(Dataset excerpts)
=== Begin Enclosure ===
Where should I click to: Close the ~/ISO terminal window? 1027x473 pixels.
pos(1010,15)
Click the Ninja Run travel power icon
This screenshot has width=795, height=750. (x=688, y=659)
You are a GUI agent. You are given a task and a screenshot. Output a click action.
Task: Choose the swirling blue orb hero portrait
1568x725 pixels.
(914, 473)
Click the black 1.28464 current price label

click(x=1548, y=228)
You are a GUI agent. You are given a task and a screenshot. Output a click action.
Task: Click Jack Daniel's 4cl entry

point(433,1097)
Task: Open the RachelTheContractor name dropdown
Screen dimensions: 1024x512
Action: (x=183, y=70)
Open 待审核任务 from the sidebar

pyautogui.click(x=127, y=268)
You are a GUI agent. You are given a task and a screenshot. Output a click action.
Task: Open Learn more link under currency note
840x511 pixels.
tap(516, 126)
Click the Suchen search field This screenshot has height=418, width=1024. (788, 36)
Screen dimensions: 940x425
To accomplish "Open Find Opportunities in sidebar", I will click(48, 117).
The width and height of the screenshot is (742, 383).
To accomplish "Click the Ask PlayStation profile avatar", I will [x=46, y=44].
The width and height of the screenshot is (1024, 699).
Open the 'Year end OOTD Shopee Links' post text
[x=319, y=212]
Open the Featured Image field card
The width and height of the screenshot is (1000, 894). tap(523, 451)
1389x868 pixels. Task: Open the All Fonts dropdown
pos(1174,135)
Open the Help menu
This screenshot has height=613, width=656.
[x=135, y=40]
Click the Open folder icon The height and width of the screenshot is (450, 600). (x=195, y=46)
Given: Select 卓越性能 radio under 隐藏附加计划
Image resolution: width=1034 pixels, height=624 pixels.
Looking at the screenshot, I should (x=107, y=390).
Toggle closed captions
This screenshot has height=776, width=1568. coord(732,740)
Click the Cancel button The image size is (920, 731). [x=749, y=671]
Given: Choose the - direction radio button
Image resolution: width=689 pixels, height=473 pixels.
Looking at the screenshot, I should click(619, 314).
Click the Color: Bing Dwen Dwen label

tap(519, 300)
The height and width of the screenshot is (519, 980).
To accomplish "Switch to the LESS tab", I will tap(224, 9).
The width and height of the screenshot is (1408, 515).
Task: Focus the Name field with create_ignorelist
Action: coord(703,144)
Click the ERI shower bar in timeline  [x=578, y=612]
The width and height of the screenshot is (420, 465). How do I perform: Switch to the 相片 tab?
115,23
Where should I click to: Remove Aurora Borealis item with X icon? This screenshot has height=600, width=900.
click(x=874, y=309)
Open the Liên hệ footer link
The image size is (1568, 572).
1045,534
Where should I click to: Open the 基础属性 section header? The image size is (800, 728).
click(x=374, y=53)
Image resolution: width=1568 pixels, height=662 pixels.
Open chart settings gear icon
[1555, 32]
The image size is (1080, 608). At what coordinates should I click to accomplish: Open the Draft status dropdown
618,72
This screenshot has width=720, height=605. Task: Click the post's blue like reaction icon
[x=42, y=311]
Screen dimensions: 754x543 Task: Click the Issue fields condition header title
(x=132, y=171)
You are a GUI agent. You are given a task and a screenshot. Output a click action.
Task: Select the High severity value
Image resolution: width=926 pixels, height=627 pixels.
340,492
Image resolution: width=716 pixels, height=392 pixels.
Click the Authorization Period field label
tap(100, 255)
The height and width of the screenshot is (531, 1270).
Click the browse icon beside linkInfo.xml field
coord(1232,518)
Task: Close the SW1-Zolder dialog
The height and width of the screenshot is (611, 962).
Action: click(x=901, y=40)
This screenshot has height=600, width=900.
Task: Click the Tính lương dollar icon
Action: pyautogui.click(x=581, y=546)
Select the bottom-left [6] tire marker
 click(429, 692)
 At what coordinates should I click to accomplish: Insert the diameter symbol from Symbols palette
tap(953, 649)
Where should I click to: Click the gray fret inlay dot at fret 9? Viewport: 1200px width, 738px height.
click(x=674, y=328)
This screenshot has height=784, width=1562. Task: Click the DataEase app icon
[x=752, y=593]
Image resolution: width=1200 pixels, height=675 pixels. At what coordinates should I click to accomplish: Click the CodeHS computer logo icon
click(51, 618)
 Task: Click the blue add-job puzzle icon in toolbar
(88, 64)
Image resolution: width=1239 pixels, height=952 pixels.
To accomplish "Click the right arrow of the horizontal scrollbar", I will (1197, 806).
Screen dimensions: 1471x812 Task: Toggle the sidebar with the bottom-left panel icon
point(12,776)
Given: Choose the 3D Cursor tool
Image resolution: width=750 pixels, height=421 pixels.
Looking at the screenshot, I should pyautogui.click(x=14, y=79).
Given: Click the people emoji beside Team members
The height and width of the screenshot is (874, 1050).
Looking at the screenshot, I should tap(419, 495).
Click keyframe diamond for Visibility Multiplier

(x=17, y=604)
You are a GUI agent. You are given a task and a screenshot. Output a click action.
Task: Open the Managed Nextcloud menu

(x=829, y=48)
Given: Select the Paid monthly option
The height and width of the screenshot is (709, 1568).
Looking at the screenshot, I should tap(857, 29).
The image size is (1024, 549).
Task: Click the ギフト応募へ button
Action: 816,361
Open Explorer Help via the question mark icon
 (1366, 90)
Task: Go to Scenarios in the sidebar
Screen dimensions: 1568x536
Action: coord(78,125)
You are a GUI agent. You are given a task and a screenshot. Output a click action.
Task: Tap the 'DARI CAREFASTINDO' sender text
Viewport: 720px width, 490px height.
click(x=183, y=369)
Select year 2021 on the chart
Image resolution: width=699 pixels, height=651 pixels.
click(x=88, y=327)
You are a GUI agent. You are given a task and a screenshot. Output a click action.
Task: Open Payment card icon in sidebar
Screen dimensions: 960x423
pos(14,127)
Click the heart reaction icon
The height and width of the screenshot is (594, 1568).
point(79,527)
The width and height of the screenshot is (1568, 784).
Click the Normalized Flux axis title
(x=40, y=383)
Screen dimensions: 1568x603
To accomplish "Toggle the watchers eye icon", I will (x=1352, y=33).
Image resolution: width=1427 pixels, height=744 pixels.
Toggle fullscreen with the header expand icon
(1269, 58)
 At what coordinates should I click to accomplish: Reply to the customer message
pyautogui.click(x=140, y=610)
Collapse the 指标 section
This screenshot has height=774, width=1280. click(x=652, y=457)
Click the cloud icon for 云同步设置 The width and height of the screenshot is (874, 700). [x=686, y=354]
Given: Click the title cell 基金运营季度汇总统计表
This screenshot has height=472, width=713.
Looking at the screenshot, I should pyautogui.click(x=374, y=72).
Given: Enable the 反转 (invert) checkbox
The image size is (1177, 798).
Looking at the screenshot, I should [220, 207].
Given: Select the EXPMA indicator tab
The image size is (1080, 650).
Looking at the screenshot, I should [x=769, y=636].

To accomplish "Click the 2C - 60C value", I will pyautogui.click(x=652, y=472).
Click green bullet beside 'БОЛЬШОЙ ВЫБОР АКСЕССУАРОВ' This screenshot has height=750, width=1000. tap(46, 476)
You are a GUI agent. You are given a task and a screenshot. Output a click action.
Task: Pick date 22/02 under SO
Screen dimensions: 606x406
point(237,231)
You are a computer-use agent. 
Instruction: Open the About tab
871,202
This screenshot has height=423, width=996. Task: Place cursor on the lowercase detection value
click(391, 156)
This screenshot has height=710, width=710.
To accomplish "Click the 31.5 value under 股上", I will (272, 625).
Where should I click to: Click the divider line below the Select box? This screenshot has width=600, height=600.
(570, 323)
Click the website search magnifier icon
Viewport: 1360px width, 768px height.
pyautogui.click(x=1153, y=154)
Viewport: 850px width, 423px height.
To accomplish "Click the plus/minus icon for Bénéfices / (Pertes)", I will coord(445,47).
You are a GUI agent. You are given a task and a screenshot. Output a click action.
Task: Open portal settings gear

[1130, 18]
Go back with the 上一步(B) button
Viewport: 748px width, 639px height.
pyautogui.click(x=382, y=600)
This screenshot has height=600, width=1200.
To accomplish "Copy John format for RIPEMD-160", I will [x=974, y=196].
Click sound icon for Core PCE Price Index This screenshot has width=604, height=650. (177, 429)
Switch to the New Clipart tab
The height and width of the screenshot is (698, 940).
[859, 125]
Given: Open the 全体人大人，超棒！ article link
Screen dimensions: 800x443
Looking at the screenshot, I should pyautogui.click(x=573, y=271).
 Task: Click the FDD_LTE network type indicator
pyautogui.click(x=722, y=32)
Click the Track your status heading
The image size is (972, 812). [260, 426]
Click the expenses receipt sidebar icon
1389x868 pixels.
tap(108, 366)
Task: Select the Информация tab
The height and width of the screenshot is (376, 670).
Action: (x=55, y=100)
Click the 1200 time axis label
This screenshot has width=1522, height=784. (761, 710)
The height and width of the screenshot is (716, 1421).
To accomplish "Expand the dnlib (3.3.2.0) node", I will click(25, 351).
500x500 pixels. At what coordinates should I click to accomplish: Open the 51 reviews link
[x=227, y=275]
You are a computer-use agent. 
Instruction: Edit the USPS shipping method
=== End Enclosure ===
Aim of the exercise: The entries above hold the needed span. Transcribe exactly the lines from the one with "At what coordinates should I click to accomplish: Insert" to the one with "Given: Click the people", both included.

Expected answer:
 At what coordinates should I click to accomplish: Insert the diameter symbol from Symbols palette
tap(953, 649)
Where should I click to: Click the gray fret inlay dot at fret 9? Viewport: 1200px width, 738px height.
click(x=674, y=328)
This screenshot has height=784, width=1562. Task: Click the DataEase app icon
[x=752, y=593]
Image resolution: width=1200 pixels, height=675 pixels. At what coordinates should I click to accomplish: Click the CodeHS computer logo icon
click(51, 618)
 Task: Click the blue add-job puzzle icon in toolbar
(88, 64)
Image resolution: width=1239 pixels, height=952 pixels.
To accomplish "Click the right arrow of the horizontal scrollbar", I will (1197, 806).
Screen dimensions: 1471x812 Task: Toggle the sidebar with the bottom-left panel icon
point(12,776)
Given: Choose the 3D Cursor tool
Image resolution: width=750 pixels, height=421 pixels.
Looking at the screenshot, I should pyautogui.click(x=14, y=79).
Given: Click the people emoji beside Team members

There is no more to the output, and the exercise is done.